Exercise - The string "message" may appear in lines of the listing. Report each line where it does.

Working data -

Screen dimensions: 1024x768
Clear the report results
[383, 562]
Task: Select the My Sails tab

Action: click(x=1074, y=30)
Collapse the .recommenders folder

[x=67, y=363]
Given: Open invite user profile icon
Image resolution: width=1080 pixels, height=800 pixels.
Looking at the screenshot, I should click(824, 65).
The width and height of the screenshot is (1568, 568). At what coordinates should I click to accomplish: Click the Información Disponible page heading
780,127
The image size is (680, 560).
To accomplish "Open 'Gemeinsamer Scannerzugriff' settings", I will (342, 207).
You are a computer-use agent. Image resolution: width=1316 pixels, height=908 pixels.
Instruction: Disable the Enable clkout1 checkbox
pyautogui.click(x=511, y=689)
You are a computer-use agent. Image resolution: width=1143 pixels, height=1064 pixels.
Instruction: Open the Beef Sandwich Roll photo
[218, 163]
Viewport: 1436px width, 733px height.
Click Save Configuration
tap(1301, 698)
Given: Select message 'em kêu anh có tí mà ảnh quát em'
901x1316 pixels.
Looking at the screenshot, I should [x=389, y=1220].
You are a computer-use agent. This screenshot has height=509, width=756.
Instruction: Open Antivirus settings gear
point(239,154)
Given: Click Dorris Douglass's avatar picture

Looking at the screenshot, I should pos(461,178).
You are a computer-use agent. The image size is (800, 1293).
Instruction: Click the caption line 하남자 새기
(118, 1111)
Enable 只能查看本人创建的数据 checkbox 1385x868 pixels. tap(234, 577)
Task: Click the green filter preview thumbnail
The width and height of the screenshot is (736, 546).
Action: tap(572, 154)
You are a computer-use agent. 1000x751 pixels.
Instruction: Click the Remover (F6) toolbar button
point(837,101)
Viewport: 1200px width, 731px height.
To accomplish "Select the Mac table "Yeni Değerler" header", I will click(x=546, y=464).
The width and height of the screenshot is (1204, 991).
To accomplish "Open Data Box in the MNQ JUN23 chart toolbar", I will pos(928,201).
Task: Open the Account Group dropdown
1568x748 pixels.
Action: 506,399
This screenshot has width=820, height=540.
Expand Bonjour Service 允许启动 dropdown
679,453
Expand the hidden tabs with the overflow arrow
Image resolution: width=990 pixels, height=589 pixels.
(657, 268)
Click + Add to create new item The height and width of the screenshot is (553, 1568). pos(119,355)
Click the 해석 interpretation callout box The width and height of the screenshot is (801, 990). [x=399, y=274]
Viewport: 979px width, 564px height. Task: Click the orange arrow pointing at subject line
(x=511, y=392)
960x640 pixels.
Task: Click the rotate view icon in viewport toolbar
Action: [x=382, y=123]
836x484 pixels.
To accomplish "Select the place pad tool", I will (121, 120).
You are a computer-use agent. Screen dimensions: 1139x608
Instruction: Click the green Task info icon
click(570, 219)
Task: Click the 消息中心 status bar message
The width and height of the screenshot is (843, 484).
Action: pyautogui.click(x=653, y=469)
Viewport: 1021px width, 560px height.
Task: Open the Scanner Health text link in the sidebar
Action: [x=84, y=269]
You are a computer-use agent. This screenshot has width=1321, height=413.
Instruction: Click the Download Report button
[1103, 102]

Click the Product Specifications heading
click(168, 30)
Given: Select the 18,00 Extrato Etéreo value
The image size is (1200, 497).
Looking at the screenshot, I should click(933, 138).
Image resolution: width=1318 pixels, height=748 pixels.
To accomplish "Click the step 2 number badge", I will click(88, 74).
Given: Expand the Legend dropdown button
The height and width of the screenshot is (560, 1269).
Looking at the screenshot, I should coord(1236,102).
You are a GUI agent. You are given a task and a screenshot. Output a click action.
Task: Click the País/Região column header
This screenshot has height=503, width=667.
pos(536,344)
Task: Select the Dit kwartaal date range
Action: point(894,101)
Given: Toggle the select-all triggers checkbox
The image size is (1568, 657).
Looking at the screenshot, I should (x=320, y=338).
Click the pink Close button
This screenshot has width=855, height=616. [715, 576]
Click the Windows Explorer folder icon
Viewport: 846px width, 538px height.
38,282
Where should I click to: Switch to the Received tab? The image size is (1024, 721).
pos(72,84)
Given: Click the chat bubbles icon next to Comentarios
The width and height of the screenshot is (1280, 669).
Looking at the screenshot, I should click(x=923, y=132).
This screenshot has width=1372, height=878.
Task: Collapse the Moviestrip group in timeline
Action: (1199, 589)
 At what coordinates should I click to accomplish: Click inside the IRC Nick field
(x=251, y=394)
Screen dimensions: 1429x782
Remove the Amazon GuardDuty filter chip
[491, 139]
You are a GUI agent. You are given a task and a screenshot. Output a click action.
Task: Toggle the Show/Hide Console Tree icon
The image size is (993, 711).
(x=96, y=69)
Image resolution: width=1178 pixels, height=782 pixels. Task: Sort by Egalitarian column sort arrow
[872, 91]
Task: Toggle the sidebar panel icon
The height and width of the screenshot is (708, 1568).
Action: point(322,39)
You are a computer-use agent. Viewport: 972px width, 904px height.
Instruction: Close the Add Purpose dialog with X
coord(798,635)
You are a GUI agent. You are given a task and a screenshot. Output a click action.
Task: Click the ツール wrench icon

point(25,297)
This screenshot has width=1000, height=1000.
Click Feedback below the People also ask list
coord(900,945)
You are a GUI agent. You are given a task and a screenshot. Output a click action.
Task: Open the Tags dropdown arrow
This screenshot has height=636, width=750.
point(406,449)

Answer to the problem -
Given: Select message 'em kêu anh có tí mà ảnh quát em'
Task: Click the 消息中心 status bar message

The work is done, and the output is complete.